Der ehemals estnische Pavillion wurde wohl an Kirgistan verkauft, na, macht ja nichts, vielleicht haben die ja etwa den gleichen Stil. Auf jeden Fall ist der frisch renoviert.
Die Moskoviter Lieben diesen Park und spazieren hier zahlreich herum, obwohl nichts los ist.
Ich komme zum Haupteingang und steige in die Tram nach Ostankino. So heißt doch der Fernsehturm! Je näher ich komme desto beeindruckter bin ich. Mit ber 500 m das höchste Bauwerk Europas – seit 1970. Hier mit seinem Architekten.
Da muß ich hoch. Ich scheue auch den weiten Weg zur Besucherkasse, vier Schleusen und 2 x Körperscan nicht. Es ist wenig Betrieb und das ist mein Glück. Wir fahren bis in 337m Höhe und dann bin ich oben.
Wow, so hoch war ich noch nie (doch im Flieger) und bleibe fast zwei Stunden um alles genau zu studieren. Die Stadt hat einen Durchmesser von bis zu 100 km, das kann man von hier oben alles sehen – gefühlt.
Da unten ist auch wieder die ВДНХ, links die Kosmos- Kuppel, rechts das Haupttor – quer über die Bildmitte die Hauptallee.
Ich mache zig Fotos.
Unten hat der Wachmann die Nummer meines Gepäckfachs verwechselt und wir probieren ein bischen herum, bis ich meinen kleinen Rucksack wieder habe inklusive Reisepass…
Ich fahre zur Ubahnhaltestelle ВДНХ und steige dort in die Bahn zu meinem Hostel. Da steht mir noch so ein Monument vor der Linse herum. Das mit den Helden haben sie echt raus.
Und dann muß ich aber los, damit ich meinen Zug noch kriege heute Abend 23:18 ab Kasanskaja nach Rostov am Don.

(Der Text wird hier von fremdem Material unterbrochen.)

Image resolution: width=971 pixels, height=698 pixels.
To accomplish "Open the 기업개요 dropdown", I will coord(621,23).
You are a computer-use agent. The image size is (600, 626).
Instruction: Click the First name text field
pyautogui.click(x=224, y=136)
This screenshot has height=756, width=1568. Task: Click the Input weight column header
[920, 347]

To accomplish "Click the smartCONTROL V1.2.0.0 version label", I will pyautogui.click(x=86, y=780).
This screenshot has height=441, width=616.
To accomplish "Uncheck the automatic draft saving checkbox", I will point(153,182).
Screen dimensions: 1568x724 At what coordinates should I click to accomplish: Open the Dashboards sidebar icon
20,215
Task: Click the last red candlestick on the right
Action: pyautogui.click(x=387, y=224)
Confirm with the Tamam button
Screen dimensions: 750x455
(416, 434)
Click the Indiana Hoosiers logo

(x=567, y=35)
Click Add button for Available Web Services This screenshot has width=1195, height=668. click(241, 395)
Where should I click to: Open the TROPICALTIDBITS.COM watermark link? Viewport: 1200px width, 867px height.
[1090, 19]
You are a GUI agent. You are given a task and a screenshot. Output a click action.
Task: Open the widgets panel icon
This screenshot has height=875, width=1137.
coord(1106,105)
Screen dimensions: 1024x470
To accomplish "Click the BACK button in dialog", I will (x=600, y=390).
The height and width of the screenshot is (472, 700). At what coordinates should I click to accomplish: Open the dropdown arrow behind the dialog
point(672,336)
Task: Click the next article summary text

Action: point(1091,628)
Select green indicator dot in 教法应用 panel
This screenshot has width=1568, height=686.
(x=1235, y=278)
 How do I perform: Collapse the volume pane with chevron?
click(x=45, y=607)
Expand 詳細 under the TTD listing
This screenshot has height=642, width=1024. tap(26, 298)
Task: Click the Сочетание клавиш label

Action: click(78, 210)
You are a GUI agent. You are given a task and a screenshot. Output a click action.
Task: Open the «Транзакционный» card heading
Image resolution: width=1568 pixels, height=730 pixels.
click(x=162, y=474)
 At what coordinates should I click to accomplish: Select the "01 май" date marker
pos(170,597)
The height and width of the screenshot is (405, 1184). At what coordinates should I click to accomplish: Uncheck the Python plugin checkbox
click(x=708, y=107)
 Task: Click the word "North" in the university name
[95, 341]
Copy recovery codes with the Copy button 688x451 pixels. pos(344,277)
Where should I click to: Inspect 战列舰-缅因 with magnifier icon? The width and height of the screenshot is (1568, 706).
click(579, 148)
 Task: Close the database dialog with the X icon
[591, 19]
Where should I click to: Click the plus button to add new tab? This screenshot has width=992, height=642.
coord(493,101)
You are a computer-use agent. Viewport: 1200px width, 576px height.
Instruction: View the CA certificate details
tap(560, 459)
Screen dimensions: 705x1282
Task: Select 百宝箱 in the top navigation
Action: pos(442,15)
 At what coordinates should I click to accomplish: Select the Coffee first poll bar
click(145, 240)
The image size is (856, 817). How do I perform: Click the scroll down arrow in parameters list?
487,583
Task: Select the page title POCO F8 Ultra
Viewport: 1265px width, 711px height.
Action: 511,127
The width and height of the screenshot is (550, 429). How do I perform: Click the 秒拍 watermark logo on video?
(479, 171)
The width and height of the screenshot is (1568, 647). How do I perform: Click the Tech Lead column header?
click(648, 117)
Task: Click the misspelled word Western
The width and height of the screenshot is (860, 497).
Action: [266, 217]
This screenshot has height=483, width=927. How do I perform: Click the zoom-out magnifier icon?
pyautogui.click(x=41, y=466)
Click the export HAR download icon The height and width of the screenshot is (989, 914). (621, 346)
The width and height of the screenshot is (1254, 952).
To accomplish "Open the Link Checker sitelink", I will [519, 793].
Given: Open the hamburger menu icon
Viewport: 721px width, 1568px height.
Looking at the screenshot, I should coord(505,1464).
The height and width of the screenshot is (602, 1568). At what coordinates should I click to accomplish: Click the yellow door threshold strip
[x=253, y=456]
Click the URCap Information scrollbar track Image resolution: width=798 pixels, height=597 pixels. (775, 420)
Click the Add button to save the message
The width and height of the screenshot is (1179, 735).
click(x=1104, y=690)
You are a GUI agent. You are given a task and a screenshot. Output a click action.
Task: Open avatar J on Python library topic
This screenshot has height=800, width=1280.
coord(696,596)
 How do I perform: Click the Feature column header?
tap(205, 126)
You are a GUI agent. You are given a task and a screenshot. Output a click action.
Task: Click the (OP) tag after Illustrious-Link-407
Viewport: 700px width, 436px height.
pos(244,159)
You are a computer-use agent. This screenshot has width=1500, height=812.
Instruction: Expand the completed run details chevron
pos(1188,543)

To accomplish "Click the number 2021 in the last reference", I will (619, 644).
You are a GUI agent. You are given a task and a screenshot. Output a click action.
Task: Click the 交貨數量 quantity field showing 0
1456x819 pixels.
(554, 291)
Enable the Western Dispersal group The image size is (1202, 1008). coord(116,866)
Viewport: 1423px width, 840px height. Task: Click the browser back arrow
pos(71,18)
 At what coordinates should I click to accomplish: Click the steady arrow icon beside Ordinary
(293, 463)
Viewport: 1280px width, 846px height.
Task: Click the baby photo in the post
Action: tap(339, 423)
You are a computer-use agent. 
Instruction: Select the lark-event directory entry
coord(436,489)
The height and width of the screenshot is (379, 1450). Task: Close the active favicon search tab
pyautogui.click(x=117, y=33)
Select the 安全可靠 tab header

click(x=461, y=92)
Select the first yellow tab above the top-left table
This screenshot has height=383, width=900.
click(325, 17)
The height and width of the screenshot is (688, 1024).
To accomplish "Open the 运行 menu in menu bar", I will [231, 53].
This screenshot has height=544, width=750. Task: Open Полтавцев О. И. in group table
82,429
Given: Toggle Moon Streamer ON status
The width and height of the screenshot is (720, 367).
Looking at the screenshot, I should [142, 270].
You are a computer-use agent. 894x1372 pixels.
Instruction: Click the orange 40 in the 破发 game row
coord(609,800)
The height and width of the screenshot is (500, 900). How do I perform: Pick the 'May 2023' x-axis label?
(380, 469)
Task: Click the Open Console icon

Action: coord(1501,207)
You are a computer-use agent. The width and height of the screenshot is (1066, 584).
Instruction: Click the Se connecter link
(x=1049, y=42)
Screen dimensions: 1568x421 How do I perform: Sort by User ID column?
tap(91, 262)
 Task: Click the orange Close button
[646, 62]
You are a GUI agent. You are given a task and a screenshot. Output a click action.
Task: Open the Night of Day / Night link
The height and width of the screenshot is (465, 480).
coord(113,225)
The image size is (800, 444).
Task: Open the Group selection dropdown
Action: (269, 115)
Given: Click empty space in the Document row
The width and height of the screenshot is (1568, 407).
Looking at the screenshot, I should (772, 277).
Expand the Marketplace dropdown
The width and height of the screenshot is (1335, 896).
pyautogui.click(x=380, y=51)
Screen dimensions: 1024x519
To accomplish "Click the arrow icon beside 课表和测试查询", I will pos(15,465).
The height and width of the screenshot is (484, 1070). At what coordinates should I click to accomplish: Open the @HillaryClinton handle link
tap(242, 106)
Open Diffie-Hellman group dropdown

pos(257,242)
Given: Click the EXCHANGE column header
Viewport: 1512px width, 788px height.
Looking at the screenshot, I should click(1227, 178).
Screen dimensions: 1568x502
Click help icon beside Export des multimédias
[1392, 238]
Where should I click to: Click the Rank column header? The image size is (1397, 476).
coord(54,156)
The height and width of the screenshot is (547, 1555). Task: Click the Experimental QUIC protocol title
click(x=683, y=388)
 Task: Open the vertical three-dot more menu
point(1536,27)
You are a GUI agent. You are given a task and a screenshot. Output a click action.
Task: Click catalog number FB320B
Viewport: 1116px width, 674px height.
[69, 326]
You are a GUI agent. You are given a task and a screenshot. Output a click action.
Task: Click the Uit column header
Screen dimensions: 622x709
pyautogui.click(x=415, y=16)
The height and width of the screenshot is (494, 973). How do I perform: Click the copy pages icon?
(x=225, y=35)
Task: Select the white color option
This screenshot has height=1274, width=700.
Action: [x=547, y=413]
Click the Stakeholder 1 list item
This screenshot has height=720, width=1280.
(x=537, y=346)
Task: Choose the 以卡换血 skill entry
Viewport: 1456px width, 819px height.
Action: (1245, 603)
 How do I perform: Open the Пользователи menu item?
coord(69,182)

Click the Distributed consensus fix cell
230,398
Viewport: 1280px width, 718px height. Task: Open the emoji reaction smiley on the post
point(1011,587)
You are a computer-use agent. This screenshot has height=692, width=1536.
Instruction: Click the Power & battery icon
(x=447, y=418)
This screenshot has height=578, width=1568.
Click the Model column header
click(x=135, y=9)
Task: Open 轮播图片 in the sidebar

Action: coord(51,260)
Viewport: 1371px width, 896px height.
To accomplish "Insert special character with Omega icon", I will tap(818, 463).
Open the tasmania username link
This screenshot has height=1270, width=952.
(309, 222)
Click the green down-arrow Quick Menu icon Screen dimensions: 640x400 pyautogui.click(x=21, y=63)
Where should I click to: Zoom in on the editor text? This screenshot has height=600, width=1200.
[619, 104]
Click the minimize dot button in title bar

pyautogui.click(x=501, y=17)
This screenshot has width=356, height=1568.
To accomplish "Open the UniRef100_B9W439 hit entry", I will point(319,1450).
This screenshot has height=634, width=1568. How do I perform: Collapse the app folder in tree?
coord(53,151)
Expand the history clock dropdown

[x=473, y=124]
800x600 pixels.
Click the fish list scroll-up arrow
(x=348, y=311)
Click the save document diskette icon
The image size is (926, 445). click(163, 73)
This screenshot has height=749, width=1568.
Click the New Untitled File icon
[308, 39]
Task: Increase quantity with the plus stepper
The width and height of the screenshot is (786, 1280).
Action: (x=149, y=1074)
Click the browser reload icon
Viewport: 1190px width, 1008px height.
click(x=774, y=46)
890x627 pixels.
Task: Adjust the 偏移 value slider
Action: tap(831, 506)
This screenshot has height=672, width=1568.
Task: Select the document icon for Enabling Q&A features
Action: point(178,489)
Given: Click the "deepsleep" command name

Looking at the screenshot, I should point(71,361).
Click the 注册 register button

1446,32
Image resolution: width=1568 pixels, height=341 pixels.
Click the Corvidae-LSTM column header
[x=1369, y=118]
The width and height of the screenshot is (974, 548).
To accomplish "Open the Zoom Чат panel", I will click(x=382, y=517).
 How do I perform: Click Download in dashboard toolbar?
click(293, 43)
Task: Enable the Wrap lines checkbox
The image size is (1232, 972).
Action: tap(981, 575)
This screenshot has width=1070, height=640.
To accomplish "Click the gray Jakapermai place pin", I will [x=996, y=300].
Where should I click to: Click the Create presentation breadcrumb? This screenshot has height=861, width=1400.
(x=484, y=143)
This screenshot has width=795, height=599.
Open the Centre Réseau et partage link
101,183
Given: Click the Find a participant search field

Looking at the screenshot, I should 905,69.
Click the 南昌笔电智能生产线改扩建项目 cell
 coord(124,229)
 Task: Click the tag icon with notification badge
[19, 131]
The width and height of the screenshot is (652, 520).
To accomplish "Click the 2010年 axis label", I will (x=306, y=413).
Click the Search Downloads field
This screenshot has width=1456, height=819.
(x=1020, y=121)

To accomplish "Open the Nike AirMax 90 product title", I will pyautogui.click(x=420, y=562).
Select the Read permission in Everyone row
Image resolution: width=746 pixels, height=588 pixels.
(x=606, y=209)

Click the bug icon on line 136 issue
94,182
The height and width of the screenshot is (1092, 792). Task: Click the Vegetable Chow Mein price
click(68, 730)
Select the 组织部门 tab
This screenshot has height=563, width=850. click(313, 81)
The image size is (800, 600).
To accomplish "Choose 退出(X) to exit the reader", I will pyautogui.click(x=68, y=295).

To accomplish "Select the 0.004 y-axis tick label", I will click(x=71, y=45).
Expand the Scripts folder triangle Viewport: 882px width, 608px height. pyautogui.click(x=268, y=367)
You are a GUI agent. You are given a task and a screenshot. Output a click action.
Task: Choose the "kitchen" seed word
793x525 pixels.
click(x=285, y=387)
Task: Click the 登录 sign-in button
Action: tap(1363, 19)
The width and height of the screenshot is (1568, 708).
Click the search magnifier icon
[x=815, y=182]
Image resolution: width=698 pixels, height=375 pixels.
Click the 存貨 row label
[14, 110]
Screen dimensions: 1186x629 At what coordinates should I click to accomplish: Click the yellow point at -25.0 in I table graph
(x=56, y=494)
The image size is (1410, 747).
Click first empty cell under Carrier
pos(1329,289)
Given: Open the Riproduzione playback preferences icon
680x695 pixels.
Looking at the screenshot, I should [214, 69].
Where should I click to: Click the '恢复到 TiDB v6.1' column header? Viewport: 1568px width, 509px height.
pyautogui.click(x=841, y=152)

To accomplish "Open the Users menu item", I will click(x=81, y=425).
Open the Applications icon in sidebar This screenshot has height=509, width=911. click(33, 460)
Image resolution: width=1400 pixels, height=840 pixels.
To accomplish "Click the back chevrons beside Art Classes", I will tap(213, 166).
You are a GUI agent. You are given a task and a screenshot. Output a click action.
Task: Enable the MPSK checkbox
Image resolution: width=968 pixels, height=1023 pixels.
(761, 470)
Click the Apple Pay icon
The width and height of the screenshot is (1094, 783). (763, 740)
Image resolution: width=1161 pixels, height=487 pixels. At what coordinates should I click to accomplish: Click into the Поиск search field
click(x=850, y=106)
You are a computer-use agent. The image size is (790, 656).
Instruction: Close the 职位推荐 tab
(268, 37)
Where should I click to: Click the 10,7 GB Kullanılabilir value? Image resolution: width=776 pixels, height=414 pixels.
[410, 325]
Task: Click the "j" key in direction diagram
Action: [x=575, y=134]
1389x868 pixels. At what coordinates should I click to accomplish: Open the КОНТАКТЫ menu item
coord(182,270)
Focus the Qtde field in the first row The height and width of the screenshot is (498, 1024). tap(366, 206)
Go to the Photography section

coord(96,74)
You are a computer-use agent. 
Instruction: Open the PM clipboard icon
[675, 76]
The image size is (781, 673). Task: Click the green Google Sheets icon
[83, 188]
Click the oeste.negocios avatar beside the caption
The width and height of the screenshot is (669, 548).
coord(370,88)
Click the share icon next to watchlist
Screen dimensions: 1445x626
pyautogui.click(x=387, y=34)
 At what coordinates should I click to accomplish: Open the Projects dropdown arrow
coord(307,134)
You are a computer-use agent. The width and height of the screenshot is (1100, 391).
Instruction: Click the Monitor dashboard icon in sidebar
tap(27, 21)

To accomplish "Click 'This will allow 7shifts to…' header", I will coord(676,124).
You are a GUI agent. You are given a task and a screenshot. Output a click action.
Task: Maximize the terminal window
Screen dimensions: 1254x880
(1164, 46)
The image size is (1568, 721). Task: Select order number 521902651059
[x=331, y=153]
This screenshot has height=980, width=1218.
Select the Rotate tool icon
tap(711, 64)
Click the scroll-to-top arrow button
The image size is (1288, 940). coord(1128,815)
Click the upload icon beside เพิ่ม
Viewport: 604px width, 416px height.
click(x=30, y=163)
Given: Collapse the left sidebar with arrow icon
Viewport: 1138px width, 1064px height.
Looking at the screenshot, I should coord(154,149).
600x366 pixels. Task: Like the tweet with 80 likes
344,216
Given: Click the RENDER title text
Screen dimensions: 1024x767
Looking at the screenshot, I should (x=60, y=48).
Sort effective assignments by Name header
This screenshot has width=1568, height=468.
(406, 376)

Zweimal steige ich mit Gepäck um im Bahnsystem, da habe ich jetzt schon Übung. Überhaupt die Metro – das wäre ein eigenes Kapitel wert. Sie ist wirklich so, auch wenn der Prunk überall bröckelt. Alles für die Hauptstadt!
Sie haben ein tolles System: Die nächsten Stationen und die Umsteigestationen wurden an die Wand genagelt und man braucht keine App und kein Internet, um klar zu kommen.
Am Bahnhof bin ich pünktlich, der Zug ist pünktlich, also können wir los.